[Records from a data collection]
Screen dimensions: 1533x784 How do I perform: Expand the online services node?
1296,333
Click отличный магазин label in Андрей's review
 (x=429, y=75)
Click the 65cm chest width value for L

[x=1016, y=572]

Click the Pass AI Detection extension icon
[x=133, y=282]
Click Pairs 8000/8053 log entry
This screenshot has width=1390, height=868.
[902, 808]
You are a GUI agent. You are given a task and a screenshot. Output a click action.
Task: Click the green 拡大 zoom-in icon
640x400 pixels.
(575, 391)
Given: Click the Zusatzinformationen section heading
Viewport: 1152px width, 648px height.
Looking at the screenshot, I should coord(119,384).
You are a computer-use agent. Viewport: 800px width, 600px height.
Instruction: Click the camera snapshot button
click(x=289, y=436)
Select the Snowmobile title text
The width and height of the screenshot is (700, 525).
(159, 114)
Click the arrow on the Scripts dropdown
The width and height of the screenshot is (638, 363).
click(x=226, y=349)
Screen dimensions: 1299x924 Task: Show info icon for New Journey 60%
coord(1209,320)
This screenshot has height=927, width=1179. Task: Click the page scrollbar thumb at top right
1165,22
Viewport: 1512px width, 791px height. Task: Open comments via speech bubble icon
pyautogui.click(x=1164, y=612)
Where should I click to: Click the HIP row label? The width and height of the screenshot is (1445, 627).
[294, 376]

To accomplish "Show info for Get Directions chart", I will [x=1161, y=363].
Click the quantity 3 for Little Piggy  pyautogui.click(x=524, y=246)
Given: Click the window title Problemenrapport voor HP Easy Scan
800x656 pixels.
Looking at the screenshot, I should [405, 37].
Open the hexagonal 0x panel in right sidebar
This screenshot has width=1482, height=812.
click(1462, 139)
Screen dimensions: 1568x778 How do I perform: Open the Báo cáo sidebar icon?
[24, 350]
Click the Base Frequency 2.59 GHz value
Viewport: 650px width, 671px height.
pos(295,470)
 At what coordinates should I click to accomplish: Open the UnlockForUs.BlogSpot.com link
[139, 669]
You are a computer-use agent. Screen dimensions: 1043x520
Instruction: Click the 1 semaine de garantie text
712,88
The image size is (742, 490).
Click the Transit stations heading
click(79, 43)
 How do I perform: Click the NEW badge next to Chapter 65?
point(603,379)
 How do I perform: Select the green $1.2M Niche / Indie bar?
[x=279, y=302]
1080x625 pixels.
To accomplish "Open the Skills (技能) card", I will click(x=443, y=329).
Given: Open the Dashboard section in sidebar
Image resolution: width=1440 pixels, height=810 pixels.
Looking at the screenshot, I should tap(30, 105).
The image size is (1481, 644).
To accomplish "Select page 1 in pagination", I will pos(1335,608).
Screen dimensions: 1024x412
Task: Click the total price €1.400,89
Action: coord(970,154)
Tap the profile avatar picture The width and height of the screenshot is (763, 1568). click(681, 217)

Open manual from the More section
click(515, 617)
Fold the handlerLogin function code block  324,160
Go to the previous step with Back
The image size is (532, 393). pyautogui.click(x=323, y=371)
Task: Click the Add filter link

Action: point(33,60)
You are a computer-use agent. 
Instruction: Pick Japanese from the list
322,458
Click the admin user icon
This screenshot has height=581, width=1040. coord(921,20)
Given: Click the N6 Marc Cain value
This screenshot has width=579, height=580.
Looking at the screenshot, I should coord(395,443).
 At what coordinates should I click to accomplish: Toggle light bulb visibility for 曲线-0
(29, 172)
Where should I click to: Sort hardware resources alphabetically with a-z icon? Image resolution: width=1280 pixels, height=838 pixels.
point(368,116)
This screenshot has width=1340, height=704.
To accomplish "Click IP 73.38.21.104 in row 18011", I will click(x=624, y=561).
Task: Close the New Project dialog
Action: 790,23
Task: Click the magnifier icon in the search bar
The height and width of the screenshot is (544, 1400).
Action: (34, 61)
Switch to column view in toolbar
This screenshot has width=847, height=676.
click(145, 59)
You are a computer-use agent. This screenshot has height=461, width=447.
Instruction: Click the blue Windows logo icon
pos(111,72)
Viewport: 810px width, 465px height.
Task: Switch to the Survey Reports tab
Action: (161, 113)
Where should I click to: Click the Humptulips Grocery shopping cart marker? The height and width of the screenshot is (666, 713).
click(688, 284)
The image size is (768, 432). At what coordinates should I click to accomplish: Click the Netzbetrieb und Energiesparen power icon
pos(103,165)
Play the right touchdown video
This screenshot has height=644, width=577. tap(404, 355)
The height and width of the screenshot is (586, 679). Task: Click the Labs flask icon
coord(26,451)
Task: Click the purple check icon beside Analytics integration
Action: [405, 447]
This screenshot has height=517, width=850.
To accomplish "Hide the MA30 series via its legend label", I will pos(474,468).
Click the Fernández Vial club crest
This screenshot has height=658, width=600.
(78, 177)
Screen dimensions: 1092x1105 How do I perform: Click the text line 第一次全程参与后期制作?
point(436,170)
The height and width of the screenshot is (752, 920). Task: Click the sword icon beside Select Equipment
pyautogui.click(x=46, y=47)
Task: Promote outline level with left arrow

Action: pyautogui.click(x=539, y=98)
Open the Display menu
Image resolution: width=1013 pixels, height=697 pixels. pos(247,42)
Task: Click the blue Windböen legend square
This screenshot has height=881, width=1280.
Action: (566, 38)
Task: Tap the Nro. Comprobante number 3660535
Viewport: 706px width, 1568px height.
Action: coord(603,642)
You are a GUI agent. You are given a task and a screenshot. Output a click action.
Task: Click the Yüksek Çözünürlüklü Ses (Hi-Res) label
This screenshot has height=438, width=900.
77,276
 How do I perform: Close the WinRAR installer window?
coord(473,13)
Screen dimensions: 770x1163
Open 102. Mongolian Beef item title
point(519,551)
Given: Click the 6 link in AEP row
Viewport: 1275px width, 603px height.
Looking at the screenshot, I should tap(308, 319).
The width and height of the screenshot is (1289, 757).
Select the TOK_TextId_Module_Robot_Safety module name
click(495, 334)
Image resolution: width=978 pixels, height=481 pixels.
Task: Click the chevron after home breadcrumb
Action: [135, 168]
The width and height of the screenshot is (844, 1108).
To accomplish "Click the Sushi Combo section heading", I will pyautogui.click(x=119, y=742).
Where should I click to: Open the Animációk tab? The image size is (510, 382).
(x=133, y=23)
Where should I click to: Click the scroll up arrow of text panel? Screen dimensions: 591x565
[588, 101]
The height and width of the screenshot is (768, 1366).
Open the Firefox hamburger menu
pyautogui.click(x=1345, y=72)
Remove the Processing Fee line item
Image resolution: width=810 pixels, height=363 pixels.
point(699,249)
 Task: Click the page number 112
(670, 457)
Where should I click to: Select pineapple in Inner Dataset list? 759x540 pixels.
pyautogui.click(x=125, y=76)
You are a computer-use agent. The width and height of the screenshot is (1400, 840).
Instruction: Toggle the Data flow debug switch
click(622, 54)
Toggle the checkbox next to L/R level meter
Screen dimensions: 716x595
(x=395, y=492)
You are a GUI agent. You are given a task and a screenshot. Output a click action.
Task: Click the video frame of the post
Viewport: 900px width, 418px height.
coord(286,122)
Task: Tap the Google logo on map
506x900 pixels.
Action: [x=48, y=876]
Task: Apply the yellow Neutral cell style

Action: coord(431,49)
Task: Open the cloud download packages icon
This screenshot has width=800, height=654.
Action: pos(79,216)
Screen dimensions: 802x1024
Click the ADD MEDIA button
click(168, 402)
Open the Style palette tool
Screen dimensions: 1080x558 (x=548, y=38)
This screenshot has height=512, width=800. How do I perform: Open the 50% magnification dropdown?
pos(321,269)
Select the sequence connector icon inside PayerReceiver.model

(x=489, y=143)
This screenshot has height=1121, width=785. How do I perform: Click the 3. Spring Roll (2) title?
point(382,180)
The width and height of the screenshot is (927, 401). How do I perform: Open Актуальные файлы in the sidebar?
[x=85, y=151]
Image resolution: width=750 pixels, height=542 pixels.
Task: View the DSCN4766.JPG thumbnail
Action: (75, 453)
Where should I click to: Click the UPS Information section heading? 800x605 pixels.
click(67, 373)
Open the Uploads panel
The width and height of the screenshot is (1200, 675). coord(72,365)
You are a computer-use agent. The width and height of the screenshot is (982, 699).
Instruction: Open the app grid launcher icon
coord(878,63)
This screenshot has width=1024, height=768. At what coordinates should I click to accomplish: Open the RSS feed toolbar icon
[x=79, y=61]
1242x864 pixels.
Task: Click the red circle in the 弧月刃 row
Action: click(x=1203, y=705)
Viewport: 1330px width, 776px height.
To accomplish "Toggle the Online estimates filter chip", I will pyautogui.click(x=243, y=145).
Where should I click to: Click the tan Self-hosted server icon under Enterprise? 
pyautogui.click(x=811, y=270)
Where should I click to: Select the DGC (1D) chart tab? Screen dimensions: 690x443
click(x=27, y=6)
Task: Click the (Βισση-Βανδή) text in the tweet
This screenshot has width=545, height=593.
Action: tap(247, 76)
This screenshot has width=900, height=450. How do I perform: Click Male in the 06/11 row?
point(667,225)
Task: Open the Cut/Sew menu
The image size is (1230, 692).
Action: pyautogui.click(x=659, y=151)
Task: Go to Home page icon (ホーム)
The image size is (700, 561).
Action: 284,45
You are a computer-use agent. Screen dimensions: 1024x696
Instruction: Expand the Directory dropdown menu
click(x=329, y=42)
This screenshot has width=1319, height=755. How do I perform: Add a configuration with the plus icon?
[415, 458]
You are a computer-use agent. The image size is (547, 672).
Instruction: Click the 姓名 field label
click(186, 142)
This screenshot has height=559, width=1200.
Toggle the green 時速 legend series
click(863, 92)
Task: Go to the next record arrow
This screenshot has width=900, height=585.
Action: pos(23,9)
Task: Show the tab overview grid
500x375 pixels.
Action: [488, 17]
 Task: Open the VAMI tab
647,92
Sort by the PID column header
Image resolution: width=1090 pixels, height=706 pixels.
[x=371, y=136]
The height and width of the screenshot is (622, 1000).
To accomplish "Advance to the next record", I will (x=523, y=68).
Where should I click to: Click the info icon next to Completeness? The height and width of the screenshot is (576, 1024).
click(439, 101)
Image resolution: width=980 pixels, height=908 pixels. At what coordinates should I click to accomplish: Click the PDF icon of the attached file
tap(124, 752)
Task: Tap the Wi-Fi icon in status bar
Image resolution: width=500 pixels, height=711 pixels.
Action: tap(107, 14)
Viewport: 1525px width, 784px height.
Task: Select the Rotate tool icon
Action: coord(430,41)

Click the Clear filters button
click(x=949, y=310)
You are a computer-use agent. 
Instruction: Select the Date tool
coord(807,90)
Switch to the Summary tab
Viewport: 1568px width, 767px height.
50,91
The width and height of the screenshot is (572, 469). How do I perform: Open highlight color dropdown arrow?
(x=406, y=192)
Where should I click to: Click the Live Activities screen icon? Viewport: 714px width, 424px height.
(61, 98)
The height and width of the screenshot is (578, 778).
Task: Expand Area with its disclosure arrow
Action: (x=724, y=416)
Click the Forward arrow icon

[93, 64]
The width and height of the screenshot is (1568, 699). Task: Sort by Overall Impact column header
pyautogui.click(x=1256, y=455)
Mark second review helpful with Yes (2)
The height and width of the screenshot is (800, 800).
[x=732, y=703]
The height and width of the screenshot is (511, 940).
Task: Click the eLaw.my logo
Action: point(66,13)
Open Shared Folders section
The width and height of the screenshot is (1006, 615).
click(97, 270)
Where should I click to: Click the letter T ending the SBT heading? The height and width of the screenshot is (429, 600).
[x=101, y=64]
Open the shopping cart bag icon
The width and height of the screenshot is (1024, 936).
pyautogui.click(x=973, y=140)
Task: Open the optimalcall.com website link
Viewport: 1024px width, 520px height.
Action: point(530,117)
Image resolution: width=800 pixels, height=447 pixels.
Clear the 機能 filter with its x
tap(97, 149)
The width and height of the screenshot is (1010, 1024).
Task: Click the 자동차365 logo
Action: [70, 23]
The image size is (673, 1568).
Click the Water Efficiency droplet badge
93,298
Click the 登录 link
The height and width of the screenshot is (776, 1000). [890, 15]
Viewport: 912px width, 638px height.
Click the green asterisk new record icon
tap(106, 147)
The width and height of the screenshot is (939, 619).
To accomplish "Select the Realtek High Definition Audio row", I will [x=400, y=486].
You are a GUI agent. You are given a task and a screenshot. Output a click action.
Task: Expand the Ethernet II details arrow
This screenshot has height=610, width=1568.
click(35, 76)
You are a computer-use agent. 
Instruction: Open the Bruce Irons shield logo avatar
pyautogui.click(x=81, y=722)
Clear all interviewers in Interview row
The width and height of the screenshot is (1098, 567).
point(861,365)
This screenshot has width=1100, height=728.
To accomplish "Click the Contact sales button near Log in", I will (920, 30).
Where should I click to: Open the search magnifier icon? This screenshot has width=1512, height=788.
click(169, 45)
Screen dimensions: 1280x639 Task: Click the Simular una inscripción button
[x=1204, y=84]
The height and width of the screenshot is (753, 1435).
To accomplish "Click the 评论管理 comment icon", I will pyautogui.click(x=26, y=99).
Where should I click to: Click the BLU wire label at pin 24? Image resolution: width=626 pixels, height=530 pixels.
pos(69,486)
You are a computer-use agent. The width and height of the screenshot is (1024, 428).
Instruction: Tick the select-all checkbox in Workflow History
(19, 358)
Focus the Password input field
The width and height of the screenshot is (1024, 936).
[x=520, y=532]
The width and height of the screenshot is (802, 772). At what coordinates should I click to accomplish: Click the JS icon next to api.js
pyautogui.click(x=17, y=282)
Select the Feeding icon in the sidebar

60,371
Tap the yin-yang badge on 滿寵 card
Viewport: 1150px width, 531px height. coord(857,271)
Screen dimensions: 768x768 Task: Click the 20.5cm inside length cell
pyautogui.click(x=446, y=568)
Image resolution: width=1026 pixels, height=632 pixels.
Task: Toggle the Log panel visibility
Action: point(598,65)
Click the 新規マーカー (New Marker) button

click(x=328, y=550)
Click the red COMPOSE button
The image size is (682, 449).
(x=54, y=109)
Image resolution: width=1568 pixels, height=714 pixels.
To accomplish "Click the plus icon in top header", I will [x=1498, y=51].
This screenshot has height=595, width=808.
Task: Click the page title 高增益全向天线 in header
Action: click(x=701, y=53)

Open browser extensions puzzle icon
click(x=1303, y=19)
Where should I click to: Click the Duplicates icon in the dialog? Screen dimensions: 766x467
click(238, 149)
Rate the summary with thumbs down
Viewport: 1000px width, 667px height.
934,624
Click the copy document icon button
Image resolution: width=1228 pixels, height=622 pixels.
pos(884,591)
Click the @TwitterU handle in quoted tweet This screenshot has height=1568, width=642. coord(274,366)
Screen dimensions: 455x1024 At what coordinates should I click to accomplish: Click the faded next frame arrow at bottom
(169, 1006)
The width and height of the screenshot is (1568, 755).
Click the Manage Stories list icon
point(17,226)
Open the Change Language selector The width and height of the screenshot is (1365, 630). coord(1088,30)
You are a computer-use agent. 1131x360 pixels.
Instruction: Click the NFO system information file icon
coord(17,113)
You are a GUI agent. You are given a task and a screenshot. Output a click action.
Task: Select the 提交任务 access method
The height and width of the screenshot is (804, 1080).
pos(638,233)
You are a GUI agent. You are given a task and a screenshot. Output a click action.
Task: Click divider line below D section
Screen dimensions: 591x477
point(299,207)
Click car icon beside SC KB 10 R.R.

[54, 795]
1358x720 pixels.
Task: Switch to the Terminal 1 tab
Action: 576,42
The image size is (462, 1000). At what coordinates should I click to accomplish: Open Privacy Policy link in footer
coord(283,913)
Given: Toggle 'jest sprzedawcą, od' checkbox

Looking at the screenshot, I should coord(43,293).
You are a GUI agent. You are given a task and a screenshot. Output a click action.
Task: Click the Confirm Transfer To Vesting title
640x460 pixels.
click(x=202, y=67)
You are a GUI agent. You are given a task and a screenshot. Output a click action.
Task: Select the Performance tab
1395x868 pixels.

→ **What this task involves**
In the records above, return precisely the line containing "The height and width of the screenshot is (804, 1080)." and each line that comes after it, up to the final one.

→ **Result of the exercise**
The height and width of the screenshot is (804, 1080).
pos(638,233)
You are a GUI agent. You are given a task and a screenshot. Output a click action.
Task: Click divider line below D section
Screen dimensions: 591x477
point(299,207)
Click car icon beside SC KB 10 R.R.

[54, 795]
1358x720 pixels.
Task: Switch to the Terminal 1 tab
Action: 576,42
The image size is (462, 1000). At what coordinates should I click to accomplish: Open Privacy Policy link in footer
coord(283,913)
Given: Toggle 'jest sprzedawcą, od' checkbox

Looking at the screenshot, I should coord(43,293).
You are a GUI agent. You are given a task and a screenshot. Output a click action.
Task: Click the Confirm Transfer To Vesting title
640x460 pixels.
click(x=202, y=67)
You are a GUI agent. You are given a task and a screenshot. Output a click action.
Task: Select the Performance tab
1395x868 pixels.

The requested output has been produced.